DATASET CONTENT ▸
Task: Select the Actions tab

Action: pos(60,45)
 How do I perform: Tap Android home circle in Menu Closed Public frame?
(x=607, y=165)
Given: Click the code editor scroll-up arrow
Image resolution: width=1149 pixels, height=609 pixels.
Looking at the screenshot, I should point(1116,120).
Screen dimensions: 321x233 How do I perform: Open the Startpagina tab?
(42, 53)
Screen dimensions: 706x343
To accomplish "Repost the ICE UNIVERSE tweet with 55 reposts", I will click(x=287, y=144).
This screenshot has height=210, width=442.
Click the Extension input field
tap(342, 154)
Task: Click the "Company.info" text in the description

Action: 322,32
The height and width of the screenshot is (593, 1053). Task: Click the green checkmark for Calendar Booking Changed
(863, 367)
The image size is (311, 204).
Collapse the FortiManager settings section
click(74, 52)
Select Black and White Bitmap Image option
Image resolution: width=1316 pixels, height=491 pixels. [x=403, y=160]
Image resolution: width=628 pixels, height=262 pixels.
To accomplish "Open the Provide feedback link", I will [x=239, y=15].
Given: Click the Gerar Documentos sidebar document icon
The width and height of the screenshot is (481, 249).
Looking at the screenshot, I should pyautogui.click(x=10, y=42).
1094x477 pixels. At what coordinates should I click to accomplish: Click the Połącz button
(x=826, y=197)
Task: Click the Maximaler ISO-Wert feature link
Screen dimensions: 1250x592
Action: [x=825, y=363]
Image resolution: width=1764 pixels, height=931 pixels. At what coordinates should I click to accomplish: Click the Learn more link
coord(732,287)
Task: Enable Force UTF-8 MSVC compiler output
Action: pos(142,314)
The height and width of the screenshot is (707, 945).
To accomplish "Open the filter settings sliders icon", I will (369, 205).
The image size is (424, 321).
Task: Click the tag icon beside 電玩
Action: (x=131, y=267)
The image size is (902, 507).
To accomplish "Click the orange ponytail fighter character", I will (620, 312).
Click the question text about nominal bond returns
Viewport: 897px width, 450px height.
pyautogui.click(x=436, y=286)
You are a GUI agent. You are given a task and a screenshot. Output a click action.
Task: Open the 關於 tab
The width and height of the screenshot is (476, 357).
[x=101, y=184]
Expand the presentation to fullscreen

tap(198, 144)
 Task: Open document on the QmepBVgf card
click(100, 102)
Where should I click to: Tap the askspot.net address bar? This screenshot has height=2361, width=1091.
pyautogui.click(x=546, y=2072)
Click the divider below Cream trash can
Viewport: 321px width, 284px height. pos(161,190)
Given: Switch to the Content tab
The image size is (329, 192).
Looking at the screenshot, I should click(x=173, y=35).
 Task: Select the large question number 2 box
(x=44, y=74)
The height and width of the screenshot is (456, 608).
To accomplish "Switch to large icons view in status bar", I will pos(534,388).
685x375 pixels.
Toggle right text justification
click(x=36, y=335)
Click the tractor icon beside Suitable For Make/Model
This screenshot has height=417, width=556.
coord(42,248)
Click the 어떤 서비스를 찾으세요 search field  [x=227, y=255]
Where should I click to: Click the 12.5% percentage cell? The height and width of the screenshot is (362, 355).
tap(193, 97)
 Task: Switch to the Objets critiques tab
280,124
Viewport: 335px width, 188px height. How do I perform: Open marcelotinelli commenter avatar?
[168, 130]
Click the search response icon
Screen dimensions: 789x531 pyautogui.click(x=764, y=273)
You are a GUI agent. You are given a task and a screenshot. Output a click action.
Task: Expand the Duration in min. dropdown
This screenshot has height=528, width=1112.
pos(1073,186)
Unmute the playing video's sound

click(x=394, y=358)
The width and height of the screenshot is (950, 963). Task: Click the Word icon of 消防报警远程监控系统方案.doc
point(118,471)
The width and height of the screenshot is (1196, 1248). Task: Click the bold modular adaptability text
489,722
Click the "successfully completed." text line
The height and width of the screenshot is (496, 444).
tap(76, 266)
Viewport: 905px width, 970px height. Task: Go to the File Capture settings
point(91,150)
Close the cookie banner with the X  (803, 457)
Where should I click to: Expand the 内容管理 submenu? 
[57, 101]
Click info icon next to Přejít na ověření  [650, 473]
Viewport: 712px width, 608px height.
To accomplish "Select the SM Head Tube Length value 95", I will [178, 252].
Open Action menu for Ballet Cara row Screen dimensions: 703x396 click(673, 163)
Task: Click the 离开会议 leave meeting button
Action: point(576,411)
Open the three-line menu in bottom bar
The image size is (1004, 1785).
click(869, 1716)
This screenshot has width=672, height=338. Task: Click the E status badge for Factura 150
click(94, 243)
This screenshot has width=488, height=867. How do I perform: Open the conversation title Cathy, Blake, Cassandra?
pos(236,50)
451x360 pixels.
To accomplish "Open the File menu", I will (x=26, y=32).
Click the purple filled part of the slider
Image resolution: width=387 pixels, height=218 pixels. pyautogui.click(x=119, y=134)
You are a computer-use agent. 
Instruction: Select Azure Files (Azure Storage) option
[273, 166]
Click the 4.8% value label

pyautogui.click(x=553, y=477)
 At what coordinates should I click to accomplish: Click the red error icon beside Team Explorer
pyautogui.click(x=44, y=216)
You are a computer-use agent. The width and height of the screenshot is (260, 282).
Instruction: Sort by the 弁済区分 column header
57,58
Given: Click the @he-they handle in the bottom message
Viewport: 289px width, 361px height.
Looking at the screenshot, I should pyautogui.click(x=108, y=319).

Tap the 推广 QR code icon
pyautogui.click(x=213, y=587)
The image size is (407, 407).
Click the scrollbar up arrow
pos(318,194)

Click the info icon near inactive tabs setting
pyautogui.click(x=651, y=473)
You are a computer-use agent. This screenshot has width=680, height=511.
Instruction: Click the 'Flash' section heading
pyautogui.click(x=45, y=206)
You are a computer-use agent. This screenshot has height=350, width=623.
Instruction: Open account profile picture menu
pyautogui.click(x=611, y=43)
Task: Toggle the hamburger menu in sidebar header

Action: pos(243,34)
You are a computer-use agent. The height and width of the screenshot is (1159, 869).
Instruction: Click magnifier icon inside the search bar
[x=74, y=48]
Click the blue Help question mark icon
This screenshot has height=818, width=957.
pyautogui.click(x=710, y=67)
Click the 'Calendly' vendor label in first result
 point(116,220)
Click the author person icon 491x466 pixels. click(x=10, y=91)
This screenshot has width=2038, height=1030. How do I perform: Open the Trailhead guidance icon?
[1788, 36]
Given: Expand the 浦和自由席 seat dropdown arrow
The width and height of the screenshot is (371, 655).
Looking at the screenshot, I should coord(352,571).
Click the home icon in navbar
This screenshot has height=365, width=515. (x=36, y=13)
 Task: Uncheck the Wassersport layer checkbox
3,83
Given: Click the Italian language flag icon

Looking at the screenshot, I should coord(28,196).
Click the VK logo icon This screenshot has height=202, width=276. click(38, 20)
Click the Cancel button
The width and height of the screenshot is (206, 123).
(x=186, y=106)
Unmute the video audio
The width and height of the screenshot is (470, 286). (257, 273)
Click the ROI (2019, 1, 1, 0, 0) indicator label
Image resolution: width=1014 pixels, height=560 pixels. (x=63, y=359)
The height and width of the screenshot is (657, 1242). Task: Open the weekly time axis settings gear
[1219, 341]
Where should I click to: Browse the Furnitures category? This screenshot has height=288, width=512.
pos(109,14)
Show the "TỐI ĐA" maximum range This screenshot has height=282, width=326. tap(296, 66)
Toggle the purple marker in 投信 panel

WHAT IS BEING ASKED ▸ Starting at the line that has "Task: Open document on the QmepBVgf card" in the records above, restate word for word every line until the one that has "Given: Switch to the Content tab", and include that one as well.

TASK ANSWER ▸
 Task: Open document on the QmepBVgf card
click(100, 102)
Where should I click to: Tap the askspot.net address bar? This screenshot has height=2361, width=1091.
pyautogui.click(x=546, y=2072)
Click the divider below Cream trash can
Viewport: 321px width, 284px height. pos(161,190)
Given: Switch to the Content tab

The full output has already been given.